* [Recorded information]
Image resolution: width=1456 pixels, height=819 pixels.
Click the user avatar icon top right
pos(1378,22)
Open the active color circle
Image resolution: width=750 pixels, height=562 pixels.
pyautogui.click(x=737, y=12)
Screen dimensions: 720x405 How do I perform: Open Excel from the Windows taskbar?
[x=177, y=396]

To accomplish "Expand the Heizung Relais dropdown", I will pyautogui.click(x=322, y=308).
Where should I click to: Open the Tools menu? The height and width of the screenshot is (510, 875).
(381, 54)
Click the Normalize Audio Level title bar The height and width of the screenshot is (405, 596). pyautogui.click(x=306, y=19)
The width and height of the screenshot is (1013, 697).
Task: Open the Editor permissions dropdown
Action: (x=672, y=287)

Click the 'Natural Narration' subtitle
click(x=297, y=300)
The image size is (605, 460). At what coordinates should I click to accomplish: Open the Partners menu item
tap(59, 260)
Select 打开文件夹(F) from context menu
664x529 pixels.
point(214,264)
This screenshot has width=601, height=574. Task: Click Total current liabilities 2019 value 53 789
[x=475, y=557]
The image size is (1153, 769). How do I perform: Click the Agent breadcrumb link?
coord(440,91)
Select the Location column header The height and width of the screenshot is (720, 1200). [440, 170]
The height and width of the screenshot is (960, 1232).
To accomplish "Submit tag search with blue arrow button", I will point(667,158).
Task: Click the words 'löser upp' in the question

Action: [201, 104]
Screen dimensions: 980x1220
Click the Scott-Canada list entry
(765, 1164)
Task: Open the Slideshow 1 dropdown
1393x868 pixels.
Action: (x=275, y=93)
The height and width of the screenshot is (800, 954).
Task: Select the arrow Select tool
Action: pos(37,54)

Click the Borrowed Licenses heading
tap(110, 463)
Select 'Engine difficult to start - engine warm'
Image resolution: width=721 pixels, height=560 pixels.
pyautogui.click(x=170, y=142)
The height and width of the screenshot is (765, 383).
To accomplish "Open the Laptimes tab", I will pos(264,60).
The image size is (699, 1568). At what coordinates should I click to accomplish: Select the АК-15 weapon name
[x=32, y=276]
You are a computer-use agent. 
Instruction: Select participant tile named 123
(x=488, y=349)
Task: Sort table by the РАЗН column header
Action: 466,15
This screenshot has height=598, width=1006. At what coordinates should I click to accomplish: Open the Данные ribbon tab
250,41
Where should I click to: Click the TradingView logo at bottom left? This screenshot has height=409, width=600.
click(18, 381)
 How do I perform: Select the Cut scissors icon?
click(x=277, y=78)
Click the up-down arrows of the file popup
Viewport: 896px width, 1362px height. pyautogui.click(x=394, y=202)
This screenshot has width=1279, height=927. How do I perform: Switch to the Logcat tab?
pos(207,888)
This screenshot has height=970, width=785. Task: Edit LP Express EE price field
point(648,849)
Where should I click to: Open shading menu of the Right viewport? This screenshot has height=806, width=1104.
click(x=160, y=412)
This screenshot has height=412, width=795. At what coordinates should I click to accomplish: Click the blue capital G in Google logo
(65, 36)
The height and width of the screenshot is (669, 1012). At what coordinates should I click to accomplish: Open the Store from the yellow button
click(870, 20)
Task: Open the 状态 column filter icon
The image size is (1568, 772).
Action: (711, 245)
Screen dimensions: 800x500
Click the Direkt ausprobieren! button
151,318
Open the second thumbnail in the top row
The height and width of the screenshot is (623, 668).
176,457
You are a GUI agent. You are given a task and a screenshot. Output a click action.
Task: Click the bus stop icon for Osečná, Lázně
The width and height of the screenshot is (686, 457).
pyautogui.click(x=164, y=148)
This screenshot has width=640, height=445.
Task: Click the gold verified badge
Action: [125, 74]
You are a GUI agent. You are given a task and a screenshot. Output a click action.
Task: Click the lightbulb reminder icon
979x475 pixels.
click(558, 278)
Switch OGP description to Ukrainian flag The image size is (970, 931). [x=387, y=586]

* [Exercise goal]
In this exercise, every line of the listing is to be output exactly.

* [Task result]
Image resolution: width=1456 pixels, height=819 pixels.
Click the user avatar icon top right
pos(1378,22)
Open the active color circle
Image resolution: width=750 pixels, height=562 pixels.
pyautogui.click(x=737, y=12)
Screen dimensions: 720x405 How do I perform: Open Excel from the Windows taskbar?
[x=177, y=396]

To accomplish "Expand the Heizung Relais dropdown", I will pyautogui.click(x=322, y=308).
Where should I click to: Open the Tools menu? The height and width of the screenshot is (510, 875).
(381, 54)
Click the Normalize Audio Level title bar The height and width of the screenshot is (405, 596). pyautogui.click(x=306, y=19)
The width and height of the screenshot is (1013, 697).
Task: Open the Editor permissions dropdown
Action: (x=672, y=287)

Click the 'Natural Narration' subtitle
click(x=297, y=300)
The image size is (605, 460). At what coordinates should I click to accomplish: Open the Partners menu item
tap(59, 260)
Select 打开文件夹(F) from context menu
664x529 pixels.
point(214,264)
This screenshot has width=601, height=574. Task: Click Total current liabilities 2019 value 53 789
[x=475, y=557]
The image size is (1153, 769). How do I perform: Click the Agent breadcrumb link?
coord(440,91)
Select the Location column header The height and width of the screenshot is (720, 1200). [440, 170]
The height and width of the screenshot is (960, 1232).
To accomplish "Submit tag search with blue arrow button", I will point(667,158).
Task: Click the words 'löser upp' in the question

Action: [201, 104]
Screen dimensions: 980x1220
Click the Scott-Canada list entry
(765, 1164)
Task: Open the Slideshow 1 dropdown
1393x868 pixels.
Action: (x=275, y=93)
The height and width of the screenshot is (800, 954).
Task: Select the arrow Select tool
Action: pos(37,54)

Click the Borrowed Licenses heading
tap(110, 463)
Select 'Engine difficult to start - engine warm'
Image resolution: width=721 pixels, height=560 pixels.
pyautogui.click(x=170, y=142)
The height and width of the screenshot is (765, 383).
To accomplish "Open the Laptimes tab", I will pos(264,60).
The image size is (699, 1568). At what coordinates should I click to accomplish: Select the АК-15 weapon name
[x=32, y=276]
You are a computer-use agent. 
Instruction: Select participant tile named 123
(x=488, y=349)
Task: Sort table by the РАЗН column header
Action: 466,15
This screenshot has height=598, width=1006. At what coordinates should I click to accomplish: Open the Данные ribbon tab
250,41
Where should I click to: Click the TradingView logo at bottom left? This screenshot has height=409, width=600.
click(18, 381)
 How do I perform: Select the Cut scissors icon?
click(x=277, y=78)
Click the up-down arrows of the file popup
Viewport: 896px width, 1362px height. pyautogui.click(x=394, y=202)
This screenshot has width=1279, height=927. How do I perform: Switch to the Logcat tab?
pos(207,888)
This screenshot has height=970, width=785. Task: Edit LP Express EE price field
point(648,849)
Where should I click to: Open shading menu of the Right viewport? This screenshot has height=806, width=1104.
click(x=160, y=412)
This screenshot has height=412, width=795. At what coordinates should I click to accomplish: Click the blue capital G in Google logo
(65, 36)
The height and width of the screenshot is (669, 1012). At what coordinates should I click to accomplish: Open the Store from the yellow button
click(870, 20)
Task: Open the 状态 column filter icon
The image size is (1568, 772).
Action: (711, 245)
Screen dimensions: 800x500
Click the Direkt ausprobieren! button
151,318
Open the second thumbnail in the top row
The height and width of the screenshot is (623, 668).
176,457
You are a GUI agent. You are given a task and a screenshot. Output a click action.
Task: Click the bus stop icon for Osečná, Lázně
The width and height of the screenshot is (686, 457).
pyautogui.click(x=164, y=148)
This screenshot has width=640, height=445.
Task: Click the gold verified badge
Action: [125, 74]
You are a GUI agent. You are given a task and a screenshot. Output a click action.
Task: Click the lightbulb reminder icon
979x475 pixels.
click(558, 278)
Switch OGP description to Ukrainian flag The image size is (970, 931). [x=387, y=586]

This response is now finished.